Imagine a physical and virtual stage programmed to blend music and visual arts through a set of algorithms associating titles. For instance, take ‘As Satellites Go By’ by electronic duo Lamb and blend it with ‘Satellites’, an eerie photographic journey on the fringes of the former Soviet empire, by Jonas Bendiksen.

Commissioned by Sonos, Light House is an interactive light and sound responsive installation created by NY’s SoftLab that responds in real-time to Sonos components
Imagine this arbitrary focal point to become the shuffle system of an evening, building stage momentum with an audience invited to curate/vet/reject each matching, or enrich it with new references, through a mobile app device.

Imagine how easy it would be to build ephemeral intangible masterpieces of momentums with a Tinder-like technology — changing not just individual behaviours in mating, but ways to collectively interact through shared decision-making (live matching), orchestrated by a constellation of individuals building togetherness as a point of convergence.

Dream for some, nightmare for others? No longer. We finally live in an era of making. Beyond irony. The experimentation just begins.

Our epoch of information technologies has helped built two-level conversations and low-key hierarchy through digital connectedness and social media fluidity. It has expanded the rays of friendship and personal expression. It has set improbable encounters up and allowed mass protests to ripple from metropolis to metropolis in the speed of light.

Material supplied =>
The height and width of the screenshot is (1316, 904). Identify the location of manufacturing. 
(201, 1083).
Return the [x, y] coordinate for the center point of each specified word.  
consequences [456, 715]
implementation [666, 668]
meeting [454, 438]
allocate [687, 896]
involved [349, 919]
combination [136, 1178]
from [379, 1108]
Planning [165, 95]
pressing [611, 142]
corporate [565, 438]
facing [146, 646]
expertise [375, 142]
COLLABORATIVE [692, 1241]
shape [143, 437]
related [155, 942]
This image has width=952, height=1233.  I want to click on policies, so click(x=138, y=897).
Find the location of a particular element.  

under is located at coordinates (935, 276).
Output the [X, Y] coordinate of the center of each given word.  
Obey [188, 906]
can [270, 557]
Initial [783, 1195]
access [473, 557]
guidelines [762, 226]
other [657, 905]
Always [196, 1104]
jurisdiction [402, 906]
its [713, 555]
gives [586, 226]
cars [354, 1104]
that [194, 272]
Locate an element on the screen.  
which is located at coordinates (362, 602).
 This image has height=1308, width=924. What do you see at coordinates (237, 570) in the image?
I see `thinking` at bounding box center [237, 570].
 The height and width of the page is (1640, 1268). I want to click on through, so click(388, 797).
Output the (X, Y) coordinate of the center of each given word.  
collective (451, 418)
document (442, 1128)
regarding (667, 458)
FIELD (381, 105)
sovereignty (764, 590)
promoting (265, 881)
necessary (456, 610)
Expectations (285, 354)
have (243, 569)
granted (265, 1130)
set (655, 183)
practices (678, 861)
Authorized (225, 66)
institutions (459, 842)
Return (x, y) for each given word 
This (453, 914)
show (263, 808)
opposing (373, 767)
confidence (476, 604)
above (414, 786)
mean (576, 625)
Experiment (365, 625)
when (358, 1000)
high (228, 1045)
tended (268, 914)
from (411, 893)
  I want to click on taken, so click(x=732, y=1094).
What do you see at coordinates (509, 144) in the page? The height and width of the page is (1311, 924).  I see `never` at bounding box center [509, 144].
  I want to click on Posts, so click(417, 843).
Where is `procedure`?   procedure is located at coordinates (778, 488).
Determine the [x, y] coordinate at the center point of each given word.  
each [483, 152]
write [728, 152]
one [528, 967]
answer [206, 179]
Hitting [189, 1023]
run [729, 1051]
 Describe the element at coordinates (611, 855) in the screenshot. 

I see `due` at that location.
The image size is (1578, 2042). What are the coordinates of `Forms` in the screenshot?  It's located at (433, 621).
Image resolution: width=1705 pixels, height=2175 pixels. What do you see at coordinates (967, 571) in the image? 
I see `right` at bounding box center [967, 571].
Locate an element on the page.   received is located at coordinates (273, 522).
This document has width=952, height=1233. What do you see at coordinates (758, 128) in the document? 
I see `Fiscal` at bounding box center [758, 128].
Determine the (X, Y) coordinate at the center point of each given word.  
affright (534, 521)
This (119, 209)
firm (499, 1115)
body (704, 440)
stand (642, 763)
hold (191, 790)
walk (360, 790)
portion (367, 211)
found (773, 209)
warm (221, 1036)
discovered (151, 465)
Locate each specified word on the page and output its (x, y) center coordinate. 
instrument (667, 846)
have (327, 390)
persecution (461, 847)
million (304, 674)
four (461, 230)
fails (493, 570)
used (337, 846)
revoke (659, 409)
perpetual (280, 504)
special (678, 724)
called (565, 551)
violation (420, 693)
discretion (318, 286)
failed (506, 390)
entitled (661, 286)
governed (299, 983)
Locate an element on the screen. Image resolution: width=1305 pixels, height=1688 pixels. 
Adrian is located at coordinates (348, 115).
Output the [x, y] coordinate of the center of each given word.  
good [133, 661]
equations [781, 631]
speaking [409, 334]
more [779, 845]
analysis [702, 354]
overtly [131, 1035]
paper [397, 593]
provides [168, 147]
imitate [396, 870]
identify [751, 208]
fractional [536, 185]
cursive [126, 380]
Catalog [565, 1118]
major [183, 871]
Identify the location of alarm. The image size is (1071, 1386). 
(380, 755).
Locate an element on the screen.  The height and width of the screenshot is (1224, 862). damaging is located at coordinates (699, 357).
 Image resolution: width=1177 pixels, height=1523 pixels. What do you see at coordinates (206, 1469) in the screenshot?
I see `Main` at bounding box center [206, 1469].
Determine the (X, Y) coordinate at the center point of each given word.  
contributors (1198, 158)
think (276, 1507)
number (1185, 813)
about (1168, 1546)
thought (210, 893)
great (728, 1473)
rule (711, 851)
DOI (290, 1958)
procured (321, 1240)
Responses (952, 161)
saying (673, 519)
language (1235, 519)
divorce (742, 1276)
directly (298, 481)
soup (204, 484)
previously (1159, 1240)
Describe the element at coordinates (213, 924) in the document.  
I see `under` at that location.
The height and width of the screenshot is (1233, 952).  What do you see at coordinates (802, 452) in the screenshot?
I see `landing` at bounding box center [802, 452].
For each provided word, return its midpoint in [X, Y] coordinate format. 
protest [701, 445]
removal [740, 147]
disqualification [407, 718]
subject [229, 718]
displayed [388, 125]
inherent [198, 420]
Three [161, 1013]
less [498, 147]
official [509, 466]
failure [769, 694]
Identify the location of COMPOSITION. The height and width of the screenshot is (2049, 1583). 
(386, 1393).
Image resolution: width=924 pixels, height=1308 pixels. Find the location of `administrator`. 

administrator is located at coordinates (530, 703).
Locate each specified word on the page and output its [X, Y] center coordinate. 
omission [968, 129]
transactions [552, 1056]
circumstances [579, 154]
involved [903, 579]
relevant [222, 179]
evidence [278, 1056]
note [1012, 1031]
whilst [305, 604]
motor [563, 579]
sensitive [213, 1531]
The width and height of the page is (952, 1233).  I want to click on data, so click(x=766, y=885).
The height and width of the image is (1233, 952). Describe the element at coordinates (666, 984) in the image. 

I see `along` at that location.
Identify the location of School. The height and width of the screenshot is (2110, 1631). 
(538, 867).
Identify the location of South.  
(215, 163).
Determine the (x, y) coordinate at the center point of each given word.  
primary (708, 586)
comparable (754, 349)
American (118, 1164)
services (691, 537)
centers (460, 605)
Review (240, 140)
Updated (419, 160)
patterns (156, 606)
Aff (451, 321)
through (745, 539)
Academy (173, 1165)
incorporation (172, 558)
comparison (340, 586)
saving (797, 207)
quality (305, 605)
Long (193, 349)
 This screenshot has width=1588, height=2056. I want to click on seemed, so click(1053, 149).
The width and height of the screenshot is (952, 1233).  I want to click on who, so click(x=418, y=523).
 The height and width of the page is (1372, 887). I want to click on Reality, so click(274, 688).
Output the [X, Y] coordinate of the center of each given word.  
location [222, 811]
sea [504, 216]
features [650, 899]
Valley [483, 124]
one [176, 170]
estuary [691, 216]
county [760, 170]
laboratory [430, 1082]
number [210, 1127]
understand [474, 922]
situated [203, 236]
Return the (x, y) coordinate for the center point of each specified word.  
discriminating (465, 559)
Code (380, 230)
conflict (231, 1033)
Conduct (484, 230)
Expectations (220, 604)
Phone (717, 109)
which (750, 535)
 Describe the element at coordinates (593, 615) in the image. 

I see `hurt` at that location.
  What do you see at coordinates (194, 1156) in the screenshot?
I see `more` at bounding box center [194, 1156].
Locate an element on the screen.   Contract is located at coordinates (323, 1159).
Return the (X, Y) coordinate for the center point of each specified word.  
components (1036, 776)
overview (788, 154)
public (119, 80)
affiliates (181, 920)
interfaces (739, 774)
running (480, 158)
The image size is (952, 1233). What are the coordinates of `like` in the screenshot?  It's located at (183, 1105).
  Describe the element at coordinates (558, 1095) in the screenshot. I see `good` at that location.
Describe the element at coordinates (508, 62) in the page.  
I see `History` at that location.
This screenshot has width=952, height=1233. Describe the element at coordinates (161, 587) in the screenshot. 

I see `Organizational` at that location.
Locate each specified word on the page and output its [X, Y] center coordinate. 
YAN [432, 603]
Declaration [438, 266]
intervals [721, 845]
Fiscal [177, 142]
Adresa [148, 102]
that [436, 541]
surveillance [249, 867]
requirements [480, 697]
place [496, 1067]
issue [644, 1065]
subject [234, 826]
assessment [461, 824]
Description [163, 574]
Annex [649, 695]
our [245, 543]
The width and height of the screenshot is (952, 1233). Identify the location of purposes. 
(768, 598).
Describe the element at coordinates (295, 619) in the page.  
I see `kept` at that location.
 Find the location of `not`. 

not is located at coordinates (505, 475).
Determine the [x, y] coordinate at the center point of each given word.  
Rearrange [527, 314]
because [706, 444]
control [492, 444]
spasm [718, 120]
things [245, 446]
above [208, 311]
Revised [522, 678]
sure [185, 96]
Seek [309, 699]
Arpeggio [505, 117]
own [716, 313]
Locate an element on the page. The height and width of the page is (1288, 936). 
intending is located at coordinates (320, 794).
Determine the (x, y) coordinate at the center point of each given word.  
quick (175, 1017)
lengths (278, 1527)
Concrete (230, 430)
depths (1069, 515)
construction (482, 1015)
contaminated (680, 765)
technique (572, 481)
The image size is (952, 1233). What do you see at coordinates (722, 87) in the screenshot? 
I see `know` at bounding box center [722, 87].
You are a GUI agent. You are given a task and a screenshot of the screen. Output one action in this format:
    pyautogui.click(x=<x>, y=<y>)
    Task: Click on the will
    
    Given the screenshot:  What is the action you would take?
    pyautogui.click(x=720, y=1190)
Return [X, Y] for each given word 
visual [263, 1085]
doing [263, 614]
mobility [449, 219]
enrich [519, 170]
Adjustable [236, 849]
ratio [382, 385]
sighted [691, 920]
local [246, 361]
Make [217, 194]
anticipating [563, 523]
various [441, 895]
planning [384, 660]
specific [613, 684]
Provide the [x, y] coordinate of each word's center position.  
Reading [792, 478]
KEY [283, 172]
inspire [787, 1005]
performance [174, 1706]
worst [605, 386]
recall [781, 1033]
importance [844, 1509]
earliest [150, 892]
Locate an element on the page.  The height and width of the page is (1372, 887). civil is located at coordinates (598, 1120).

What this exercise asks =>
A) From the essay on blending music and visual art, quote everything from "Imagine how easy" down to "point of convergence.".
B) Write what comes next in the essay on blending music and visual art, picking up after its last sentence.

Expected responses =>
A)
Imagine how easy it would be to build ephemeral intangible masterpieces of momentums with a Tinder-like technology — changing not just individual behaviours in mating, but ways to collectively interact through shared decision-making (live matching), orchestrated by a constellation of individuals building togetherness as a point of convergence.

B)
When a raging Prince left Warner Bros. in 1992, who would have thought such bastions of authority would show so many cracks two decades later? Prince rejoined this year (even louder), and since, journalism has become collaborative and citizen-driven, governments have been exposed and taken to account in endless scandals — ‘whistleblowing is now an essential art’, and in the mist of the chaos, visual arts stealthily evaded the sultry cult centres of elitism.

Our urban and digital environments have become vibrant fabrics of ultra contemporary art expressions, free from censorship and churches of all kinds, smelling fresh canned spray — unfiltered.

The wealth and variety of voices (and content) in the digital sphere have since generated a new disaster and dilemma coined ‘data deluge’. In reality, among the text-based information deluge — in its growing interstices, we are experiencing the best ever authored documentary and fictional works, ranging from animated films to experimental interactive platforms and performance videos.

This is why Convergence 2015 is where music, art, and technology will blend smoothly, pulverising all restrictive borders left between each practice.

To avoid the risk of ‘data deluge’ while exploring, Convergence’s guest artists will be the curators! They’ll be setting refined playlists — both in music and visual arts, for the audience to then be enriched by its own participation.

If music and visual arts shared at time tense relationship, the reasons to perpetuate the myth of exclusion (or seclusion) have eroded. Technologies helped polish the remaining asperities.

Music, art, and interactive technology in their creative process and production workflow use more and more a common set of tools. Bridging practice with software has enabled artists and makers to move with agility between music, sculpture, photography, dance, architecture, design and film.

When instruments ‘speak’ to each other, disciplines and creative ‘languages’ interlace; conductors build ambitious symphonies with sound and visuals, and sensorial experiences expand.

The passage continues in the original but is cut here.